Within-network authority was a measure for the authority of the authors of a cited article within the network. It was calculated for each author and each year separately, by counting the number of within-network citations to all publications in which the author had been involved. As the number of citations is likely to increase each year, so does the author’s authority. Because we were interested in the authority at the moment of citation, the authority value of a cited article also depends on the publication year of the citing article. In case of multiple authors, we used the authority value of the author with the highest authority in that year.
A self-citation was defined as a citation between two articles that have at least one author in common.
Statistical analysis
The dataset consisted of all potential citation paths between citing and cited articles. A potential citation path means that the cited article is published before submission of the citing article (i.e., time to citation has a positive value). The underlying assumption is that articles can only cite up to their submission date and can only be cited from their publication date onwards. This assumption was met for the entire network with one exception: one article had cited another article that was not yet published at the moment of submission of the citing article. The same authors were involved in both articles, which explains why they could be aware of the cited article before it was published. (This citation was not considered a potential citation and therefore excluded from our analyses.)

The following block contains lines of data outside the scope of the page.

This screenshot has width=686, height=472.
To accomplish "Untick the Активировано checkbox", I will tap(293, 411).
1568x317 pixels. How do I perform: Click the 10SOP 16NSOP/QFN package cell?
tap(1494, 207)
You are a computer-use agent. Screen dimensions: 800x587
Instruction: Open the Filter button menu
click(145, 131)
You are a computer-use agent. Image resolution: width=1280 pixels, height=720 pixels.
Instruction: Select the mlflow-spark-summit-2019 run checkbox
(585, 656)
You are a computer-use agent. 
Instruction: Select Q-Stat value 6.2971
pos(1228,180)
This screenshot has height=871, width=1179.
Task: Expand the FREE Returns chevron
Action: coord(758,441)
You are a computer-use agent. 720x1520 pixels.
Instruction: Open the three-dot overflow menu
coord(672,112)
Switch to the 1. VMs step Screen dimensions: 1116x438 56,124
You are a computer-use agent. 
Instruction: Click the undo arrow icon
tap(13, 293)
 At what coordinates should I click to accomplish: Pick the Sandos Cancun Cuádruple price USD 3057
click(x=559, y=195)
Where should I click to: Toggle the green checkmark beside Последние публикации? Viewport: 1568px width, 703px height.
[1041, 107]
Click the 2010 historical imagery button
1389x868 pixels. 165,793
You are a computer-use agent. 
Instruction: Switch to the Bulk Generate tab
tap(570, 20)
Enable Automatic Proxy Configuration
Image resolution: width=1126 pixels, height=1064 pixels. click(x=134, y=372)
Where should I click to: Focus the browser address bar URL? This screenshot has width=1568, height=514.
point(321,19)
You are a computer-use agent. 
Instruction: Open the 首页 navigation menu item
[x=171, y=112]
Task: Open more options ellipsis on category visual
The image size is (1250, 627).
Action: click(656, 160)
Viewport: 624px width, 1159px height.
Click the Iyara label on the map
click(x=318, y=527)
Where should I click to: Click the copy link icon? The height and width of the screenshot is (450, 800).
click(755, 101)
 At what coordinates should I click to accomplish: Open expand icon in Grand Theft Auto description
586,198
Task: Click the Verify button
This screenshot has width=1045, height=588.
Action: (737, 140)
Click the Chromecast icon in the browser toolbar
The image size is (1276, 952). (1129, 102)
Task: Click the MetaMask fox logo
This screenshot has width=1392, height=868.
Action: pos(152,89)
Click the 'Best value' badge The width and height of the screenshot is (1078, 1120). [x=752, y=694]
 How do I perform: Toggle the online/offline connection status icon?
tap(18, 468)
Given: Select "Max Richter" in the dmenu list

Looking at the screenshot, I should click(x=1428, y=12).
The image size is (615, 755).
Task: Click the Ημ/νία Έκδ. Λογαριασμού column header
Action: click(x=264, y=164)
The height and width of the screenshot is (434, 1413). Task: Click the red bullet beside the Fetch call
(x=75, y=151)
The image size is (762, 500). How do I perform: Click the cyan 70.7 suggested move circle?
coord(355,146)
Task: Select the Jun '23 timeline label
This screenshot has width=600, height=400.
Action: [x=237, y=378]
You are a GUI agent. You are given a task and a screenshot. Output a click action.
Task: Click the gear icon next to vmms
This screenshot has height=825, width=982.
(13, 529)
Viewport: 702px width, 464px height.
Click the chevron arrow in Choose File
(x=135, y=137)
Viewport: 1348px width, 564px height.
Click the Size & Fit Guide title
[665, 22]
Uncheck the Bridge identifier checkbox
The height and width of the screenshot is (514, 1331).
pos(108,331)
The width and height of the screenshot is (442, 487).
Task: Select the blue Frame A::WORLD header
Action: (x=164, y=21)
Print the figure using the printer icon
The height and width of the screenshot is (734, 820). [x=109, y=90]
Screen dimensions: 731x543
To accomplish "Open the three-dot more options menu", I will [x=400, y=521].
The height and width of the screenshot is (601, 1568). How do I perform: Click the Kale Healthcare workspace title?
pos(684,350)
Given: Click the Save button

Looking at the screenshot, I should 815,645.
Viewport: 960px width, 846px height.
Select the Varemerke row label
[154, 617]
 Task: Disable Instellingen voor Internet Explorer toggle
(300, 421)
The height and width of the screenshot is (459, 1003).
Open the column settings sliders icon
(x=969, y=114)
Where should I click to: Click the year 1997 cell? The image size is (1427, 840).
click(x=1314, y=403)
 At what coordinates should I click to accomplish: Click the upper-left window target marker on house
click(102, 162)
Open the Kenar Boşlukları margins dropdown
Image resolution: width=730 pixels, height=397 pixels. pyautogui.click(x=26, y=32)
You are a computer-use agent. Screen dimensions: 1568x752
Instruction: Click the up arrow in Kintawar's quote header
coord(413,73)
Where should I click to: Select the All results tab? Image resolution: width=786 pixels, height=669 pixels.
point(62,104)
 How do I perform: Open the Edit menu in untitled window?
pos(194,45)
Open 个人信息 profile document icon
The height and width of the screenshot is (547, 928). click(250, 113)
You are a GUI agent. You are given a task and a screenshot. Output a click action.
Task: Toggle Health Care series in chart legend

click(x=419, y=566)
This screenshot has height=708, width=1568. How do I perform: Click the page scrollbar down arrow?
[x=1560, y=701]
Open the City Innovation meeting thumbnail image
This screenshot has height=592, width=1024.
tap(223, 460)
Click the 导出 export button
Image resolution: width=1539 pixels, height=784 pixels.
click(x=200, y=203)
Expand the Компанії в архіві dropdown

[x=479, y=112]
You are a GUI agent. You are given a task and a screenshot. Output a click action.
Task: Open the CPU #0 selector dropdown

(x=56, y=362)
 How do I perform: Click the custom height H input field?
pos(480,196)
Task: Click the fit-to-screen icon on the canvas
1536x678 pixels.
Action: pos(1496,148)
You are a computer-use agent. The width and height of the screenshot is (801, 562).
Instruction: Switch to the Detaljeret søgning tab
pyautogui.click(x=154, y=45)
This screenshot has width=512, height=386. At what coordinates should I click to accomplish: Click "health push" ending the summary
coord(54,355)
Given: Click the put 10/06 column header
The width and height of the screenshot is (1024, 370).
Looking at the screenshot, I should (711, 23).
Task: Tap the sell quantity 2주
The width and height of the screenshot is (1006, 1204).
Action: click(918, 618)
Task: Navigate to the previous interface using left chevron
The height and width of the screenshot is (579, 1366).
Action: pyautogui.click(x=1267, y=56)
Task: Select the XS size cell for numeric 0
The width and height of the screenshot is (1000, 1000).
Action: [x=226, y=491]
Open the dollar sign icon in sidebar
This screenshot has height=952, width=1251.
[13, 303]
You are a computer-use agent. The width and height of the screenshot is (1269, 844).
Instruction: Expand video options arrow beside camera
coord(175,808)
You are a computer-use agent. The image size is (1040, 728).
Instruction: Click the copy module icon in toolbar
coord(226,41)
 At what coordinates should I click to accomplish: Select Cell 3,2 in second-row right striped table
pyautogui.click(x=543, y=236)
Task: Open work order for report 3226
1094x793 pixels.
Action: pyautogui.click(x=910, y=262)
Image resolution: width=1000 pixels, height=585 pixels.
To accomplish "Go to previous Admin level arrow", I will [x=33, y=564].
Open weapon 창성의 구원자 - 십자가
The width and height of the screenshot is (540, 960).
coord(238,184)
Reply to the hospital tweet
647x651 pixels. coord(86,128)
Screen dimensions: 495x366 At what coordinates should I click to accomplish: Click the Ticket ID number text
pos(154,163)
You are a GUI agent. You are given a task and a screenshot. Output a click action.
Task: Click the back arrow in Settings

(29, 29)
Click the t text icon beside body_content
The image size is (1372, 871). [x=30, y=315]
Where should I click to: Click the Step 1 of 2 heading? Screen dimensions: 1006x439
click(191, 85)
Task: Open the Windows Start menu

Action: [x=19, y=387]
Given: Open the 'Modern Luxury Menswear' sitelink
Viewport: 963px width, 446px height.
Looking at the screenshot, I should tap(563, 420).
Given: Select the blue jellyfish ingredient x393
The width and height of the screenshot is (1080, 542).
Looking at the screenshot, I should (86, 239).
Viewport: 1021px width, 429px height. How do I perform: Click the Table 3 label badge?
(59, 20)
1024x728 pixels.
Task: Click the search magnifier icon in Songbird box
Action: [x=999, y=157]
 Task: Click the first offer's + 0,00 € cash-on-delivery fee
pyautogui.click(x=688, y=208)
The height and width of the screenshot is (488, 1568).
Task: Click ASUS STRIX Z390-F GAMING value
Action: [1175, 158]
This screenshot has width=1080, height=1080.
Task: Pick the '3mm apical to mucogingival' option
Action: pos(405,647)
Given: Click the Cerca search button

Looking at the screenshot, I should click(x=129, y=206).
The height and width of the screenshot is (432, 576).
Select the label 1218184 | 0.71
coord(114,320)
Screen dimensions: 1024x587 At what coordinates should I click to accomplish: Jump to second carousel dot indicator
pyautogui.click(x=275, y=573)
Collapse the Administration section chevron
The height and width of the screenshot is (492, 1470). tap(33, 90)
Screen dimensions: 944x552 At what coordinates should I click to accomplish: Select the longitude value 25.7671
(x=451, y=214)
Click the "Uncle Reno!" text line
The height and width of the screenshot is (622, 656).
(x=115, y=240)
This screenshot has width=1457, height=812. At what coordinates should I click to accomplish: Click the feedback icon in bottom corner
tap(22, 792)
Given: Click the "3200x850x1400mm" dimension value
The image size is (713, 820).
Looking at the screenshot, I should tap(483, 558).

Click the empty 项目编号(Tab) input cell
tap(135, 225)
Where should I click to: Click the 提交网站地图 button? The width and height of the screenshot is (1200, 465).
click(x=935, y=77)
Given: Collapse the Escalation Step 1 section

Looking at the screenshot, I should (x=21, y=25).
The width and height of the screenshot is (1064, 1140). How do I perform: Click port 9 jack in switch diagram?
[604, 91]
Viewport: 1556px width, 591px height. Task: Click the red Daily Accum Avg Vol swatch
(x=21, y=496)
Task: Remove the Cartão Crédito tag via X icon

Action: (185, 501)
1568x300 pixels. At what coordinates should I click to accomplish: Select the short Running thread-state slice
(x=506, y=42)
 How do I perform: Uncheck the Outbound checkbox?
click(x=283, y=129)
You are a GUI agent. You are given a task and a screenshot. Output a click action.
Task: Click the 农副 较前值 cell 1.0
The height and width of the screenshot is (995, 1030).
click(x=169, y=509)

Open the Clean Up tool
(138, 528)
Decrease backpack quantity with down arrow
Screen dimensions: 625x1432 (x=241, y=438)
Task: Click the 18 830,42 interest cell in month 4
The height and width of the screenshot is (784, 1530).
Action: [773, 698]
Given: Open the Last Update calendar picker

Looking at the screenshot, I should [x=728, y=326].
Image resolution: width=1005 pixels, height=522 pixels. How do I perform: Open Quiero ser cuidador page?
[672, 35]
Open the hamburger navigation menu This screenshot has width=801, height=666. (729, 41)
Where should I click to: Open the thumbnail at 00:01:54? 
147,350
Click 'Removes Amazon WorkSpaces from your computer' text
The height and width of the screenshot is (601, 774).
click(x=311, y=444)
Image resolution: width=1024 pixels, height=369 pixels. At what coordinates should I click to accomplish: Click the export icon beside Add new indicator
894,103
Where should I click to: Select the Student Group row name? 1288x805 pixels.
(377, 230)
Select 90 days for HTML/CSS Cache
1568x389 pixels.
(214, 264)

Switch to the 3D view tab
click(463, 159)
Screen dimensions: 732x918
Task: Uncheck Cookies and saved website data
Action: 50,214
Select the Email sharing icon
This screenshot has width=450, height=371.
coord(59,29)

Our dependent variable was citation or, in other words, whether a potential citation path was used or not. We used the built-in algorithm of CitNetExplorer to determine whether a citation had occurred [15]. This algorithm makes use of reference lists that can be downloaded from the Web of Science Core Collection. The reference lists of all articles in the network were linked by the algorithm with the actual articles in the network. If possible, this linkage was done by DOI, a unique Digital Object Identifier assigned to most present-day articles; otherwise, it was based on a combination of first author’s surname, first author’s first initial, publication year, volume number, and first page number. Manual checking of the reference lists of the included articles showed that all classified citations were correct and that no citations were missed by the algorithm. The determinants of citation were the characteristics of the cited article as described above.
Since each article could cite multiple other articles, the potential citation paths were related. Therefore, we used a multilevel approach in which the potential citations were nested under the citing article. Specifically, we performed a univariate random-effects logistic regression for each determinant of citation. We repeated these analyses while adjusting for article type.
Where applicable, we also calculated whether the cited and the citing articles had the same characteristics (concordance). This would for instance be the case if positive articles would prefer to cite other positive articles and if negative articles would prefer to cite other negative articles. If citation would be based on the concordance of study outcome, it would be another sign of citation bias. To test if concordance on several characteristics has an impact on the likelihood of citation, univariate and adjusted fixed-effects logistic regression analyses were applied.
Software
We used the built-in algorithm of CitNetExplorer 1.0.0 to extract the actual citations between articles. We used R 3.2.4 to create a dataset with all potential citation paths, based on the data extraction sheet and the actual citations, and also to calculate the within-network authority, self-citation score, and time to citation for each potential citation path. Finally, we used Stata 13.1 to analyze the results and VOSviewer 1.6.0 to assess the co-authorship networks. CitNetExplorer and VOSViewer were also used to visualize the network.